> **THE REQUEST**: Rewrite all of the records below, replacing "power button" with "shutdown button" and leaving everything else unchanged.

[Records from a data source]
┄┄┄┄┄┄
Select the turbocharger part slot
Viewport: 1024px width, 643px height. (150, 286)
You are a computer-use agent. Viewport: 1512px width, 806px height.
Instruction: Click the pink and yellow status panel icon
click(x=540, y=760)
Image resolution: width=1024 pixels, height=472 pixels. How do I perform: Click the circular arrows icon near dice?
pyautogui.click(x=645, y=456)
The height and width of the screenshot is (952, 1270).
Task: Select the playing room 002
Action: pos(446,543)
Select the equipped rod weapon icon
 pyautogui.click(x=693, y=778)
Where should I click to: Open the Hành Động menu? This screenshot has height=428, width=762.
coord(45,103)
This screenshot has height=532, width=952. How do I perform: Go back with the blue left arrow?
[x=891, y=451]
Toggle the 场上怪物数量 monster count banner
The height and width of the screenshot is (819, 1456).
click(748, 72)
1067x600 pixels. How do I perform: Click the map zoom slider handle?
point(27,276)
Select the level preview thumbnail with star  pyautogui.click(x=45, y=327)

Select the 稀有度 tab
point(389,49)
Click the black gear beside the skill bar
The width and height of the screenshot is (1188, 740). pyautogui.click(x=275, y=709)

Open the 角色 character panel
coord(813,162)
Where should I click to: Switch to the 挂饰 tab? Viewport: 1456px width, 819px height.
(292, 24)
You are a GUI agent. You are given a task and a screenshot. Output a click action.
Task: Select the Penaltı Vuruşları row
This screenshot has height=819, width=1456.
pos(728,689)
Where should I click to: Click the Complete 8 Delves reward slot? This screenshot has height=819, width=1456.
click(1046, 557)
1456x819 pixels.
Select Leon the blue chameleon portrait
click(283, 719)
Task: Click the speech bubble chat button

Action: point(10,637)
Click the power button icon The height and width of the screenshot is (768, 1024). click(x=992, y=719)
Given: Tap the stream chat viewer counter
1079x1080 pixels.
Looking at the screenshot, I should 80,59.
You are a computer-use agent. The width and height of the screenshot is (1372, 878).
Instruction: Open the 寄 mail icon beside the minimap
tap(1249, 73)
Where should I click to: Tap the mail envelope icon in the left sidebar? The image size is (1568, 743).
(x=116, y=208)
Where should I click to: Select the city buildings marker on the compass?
┄┄┄┄┄┄
> **PROBLEM SOLUTION**:
Select the turbocharger part slot
Viewport: 1024px width, 643px height. (150, 286)
You are a computer-use agent. Viewport: 1512px width, 806px height.
Instruction: Click the pink and yellow status panel icon
click(x=540, y=760)
Image resolution: width=1024 pixels, height=472 pixels. How do I perform: Click the circular arrows icon near dice?
pyautogui.click(x=645, y=456)
The height and width of the screenshot is (952, 1270).
Task: Select the playing room 002
Action: pos(446,543)
Select the equipped rod weapon icon
 pyautogui.click(x=693, y=778)
Where should I click to: Open the Hành Động menu? This screenshot has height=428, width=762.
coord(45,103)
This screenshot has height=532, width=952. How do I perform: Go back with the blue left arrow?
[x=891, y=451]
Toggle the 场上怪物数量 monster count banner
The height and width of the screenshot is (819, 1456).
click(748, 72)
1067x600 pixels. How do I perform: Click the map zoom slider handle?
point(27,276)
Select the level preview thumbnail with star  pyautogui.click(x=45, y=327)

Select the 稀有度 tab
point(389,49)
Click the black gear beside the skill bar
The width and height of the screenshot is (1188, 740). pyautogui.click(x=275, y=709)

Open the 角色 character panel
coord(813,162)
Where should I click to: Switch to the 挂饰 tab? Viewport: 1456px width, 819px height.
(292, 24)
You are a GUI agent. You are given a task and a screenshot. Output a click action.
Task: Select the Penaltı Vuruşları row
This screenshot has height=819, width=1456.
pos(728,689)
Where should I click to: Click the Complete 8 Delves reward slot? This screenshot has height=819, width=1456.
click(1046, 557)
1456x819 pixels.
Select Leon the blue chameleon portrait
click(283, 719)
Task: Click the speech bubble chat button

Action: point(10,637)
Click the shutdown button icon The height and width of the screenshot is (768, 1024). click(x=992, y=719)
Given: Tap the stream chat viewer counter
1079x1080 pixels.
Looking at the screenshot, I should 80,59.
You are a computer-use agent. The width and height of the screenshot is (1372, 878).
Instruction: Open the 寄 mail icon beside the minimap
tap(1249, 73)
Where should I click to: Tap the mail envelope icon in the left sidebar? The image size is (1568, 743).
(x=116, y=208)
Where should I click to: Select the city buildings marker on the compass?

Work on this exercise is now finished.